---------- Records for the task
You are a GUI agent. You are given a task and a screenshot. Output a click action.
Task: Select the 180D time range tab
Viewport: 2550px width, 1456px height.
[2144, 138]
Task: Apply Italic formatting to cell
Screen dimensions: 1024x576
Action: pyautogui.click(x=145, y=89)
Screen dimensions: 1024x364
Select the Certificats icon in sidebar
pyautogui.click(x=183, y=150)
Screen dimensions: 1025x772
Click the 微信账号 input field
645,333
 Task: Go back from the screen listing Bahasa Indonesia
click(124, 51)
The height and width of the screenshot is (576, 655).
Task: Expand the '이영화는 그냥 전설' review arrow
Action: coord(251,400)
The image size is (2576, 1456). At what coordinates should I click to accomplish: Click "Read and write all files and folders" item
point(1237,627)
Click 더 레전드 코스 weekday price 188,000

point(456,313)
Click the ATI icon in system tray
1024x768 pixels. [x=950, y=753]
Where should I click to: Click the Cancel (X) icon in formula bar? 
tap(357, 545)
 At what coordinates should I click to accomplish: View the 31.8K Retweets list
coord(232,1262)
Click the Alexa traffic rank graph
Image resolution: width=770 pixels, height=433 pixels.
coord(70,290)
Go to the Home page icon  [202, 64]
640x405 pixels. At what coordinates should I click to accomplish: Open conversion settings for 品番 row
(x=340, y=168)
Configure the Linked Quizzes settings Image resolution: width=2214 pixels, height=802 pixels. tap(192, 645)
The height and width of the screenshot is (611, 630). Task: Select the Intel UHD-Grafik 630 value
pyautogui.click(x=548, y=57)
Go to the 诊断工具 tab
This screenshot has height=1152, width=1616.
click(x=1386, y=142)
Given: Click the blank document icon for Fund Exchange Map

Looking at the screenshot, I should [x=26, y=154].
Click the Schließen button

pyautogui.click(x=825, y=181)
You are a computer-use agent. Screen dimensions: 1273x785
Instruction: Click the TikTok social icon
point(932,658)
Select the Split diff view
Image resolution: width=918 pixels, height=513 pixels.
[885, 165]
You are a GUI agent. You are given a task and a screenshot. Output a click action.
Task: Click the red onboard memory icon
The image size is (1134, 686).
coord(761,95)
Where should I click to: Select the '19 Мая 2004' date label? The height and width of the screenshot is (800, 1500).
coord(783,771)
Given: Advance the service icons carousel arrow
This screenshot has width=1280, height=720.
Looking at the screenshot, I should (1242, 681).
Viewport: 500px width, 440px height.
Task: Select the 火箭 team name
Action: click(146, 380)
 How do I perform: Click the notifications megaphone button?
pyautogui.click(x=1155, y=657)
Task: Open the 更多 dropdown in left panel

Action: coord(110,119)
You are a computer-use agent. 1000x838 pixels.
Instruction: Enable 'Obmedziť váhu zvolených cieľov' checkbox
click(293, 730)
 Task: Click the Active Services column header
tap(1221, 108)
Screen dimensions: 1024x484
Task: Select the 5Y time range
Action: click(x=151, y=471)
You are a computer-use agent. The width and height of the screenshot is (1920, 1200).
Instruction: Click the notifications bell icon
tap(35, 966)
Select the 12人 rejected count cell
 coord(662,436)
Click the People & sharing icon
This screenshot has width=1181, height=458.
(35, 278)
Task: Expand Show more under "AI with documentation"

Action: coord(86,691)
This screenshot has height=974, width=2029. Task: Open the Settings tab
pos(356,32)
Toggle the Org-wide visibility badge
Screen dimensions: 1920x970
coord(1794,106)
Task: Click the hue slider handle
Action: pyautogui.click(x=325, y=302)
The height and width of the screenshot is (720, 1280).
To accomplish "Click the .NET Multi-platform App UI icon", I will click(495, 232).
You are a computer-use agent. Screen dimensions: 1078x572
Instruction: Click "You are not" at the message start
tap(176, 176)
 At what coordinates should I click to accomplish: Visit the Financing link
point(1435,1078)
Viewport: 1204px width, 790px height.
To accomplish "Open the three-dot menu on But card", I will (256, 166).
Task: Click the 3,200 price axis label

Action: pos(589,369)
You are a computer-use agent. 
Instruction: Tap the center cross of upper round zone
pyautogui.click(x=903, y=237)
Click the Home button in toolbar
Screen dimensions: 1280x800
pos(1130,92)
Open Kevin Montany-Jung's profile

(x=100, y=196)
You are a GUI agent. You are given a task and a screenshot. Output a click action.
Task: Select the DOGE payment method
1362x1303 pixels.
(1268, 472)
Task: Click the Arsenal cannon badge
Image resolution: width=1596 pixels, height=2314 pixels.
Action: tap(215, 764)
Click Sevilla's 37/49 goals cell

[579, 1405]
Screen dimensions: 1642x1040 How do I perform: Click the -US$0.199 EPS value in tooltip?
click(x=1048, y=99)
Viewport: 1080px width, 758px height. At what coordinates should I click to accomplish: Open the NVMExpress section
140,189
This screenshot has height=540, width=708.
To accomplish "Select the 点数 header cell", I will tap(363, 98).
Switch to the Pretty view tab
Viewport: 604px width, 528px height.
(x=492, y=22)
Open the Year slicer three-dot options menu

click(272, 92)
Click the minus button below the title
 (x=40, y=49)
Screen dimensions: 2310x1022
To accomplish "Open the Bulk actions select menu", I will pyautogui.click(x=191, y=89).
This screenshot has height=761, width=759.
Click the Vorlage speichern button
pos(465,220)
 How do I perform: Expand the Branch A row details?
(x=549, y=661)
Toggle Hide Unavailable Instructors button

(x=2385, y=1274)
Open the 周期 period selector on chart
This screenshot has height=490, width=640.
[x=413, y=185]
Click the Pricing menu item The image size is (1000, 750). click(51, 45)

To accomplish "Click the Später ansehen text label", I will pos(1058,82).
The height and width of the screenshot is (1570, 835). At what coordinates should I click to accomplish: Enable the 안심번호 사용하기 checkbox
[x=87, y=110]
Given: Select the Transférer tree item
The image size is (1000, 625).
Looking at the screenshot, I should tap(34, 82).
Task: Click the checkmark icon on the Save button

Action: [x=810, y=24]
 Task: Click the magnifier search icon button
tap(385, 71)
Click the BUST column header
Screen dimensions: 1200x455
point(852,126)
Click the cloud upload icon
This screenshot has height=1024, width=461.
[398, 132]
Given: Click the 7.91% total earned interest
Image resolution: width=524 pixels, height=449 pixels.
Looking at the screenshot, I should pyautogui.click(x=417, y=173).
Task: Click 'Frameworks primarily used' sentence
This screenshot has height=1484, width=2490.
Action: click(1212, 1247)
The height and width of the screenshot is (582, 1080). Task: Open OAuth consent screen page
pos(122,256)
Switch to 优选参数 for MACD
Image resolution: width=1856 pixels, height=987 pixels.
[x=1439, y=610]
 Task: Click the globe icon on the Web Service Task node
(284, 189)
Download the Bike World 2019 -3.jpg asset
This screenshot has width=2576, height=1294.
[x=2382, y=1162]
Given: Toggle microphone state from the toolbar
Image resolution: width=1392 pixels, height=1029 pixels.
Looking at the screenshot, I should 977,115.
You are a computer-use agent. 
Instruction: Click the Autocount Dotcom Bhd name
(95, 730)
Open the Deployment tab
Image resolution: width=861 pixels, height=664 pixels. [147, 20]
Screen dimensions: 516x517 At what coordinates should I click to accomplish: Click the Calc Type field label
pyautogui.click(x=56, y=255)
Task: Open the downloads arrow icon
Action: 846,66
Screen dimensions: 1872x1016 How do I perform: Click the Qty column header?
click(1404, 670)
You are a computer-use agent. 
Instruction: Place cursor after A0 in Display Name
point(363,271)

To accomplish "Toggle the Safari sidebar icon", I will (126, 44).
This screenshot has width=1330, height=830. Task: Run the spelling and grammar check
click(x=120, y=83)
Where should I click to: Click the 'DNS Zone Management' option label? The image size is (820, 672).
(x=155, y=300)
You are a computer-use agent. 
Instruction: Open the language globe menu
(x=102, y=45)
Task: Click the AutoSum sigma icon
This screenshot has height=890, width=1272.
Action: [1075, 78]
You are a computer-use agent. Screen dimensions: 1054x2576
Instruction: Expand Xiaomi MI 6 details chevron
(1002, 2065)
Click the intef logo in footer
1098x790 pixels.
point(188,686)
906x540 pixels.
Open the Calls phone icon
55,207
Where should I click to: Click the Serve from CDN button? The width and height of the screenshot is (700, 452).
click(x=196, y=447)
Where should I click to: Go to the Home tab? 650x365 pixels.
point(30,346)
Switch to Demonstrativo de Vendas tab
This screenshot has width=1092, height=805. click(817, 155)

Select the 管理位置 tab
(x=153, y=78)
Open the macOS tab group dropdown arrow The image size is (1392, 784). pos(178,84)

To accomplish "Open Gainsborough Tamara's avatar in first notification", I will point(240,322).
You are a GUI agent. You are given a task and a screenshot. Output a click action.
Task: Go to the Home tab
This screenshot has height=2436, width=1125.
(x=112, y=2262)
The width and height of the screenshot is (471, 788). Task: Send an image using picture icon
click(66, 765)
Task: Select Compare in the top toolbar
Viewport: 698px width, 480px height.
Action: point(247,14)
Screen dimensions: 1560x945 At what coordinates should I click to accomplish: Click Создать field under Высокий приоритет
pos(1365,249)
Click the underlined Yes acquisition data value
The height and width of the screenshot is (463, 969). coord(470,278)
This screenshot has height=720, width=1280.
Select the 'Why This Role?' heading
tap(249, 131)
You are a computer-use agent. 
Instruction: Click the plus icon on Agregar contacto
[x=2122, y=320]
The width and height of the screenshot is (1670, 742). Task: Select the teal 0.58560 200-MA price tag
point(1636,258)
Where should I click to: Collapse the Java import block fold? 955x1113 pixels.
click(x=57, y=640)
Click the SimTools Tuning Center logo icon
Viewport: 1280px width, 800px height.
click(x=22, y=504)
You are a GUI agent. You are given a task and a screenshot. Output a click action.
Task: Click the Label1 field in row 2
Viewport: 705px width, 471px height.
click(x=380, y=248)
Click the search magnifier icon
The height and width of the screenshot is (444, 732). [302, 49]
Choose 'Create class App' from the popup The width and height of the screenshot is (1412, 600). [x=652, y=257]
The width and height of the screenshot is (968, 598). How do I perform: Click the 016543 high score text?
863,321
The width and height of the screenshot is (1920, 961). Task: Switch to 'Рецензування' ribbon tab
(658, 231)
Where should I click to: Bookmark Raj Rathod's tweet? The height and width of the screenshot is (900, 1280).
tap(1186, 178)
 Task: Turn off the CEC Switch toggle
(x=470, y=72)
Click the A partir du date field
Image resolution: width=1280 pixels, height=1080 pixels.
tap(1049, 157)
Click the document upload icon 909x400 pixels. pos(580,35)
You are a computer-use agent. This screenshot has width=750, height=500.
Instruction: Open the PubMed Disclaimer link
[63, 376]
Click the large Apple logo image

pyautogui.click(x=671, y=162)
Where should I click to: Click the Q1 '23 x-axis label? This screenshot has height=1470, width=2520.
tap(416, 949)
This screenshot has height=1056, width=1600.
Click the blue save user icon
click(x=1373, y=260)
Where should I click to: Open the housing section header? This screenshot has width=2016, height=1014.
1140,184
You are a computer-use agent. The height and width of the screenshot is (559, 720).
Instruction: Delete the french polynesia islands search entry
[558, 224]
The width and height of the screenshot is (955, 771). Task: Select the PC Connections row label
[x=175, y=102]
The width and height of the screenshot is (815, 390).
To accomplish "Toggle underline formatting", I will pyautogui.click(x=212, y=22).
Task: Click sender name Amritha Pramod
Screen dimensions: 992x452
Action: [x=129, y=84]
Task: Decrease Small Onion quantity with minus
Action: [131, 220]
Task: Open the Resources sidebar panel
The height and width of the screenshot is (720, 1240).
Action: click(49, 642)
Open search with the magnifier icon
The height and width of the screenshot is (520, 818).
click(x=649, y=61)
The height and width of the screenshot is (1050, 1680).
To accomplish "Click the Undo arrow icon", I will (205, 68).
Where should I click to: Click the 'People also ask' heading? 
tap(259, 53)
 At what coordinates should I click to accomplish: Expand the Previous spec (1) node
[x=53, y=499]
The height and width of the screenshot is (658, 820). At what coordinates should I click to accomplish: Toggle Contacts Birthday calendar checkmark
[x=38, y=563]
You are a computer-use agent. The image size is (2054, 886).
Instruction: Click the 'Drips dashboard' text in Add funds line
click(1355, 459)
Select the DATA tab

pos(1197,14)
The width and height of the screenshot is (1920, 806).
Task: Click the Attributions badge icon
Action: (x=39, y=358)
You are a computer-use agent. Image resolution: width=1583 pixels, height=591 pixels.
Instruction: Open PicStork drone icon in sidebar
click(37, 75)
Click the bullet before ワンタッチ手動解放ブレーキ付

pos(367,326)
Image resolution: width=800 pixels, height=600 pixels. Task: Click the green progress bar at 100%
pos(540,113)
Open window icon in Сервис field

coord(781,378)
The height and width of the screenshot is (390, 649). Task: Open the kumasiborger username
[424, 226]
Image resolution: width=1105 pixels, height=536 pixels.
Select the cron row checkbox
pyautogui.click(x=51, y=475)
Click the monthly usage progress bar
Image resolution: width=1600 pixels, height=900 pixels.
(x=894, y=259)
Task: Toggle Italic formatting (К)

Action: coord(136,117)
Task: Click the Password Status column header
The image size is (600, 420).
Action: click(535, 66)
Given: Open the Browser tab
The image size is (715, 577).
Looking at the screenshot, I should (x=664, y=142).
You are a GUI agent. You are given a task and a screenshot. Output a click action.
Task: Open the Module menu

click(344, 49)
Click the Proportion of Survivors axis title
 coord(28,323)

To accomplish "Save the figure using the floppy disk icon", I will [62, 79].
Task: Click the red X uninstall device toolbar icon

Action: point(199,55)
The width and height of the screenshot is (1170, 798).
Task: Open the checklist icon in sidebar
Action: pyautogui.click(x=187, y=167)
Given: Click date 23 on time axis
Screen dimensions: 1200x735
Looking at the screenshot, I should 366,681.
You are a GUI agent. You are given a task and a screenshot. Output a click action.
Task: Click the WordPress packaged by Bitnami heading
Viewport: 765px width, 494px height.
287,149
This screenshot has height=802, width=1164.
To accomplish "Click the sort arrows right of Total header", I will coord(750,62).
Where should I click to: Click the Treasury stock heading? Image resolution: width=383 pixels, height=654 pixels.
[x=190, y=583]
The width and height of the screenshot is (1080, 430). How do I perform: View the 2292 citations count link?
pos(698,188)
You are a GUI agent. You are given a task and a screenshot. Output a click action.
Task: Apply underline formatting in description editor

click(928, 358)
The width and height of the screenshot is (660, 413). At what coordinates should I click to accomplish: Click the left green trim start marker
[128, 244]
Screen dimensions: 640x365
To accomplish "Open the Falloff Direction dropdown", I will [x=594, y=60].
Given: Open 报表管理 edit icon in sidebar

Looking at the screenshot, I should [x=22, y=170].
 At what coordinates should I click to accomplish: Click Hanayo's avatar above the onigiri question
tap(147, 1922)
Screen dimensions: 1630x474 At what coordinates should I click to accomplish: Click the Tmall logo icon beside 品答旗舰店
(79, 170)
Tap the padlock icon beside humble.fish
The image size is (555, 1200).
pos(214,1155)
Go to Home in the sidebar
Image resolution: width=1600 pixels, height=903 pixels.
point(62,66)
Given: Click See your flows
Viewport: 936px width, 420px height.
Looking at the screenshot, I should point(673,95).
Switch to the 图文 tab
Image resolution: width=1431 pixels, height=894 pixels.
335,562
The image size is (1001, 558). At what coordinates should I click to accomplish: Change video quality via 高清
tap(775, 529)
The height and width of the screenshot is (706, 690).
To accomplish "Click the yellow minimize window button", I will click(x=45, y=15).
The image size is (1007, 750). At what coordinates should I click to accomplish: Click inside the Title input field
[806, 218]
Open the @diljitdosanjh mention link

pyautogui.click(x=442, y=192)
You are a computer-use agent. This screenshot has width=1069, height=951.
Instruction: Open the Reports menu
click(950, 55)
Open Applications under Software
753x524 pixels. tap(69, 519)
--------------------
● Exercise: The reply should hold only the lines from the top of the records through the line that has "Screen dimensions: 1025x772", each one exact.

● Answer to this exercise:
You are a GUI agent. You are given a task and a screenshot. Output a click action.
Task: Select the 180D time range tab
Viewport: 2550px width, 1456px height.
[2144, 138]
Task: Apply Italic formatting to cell
Screen dimensions: 1024x576
Action: pyautogui.click(x=145, y=89)
Screen dimensions: 1024x364
Select the Certificats icon in sidebar
pyautogui.click(x=183, y=150)
Screen dimensions: 1025x772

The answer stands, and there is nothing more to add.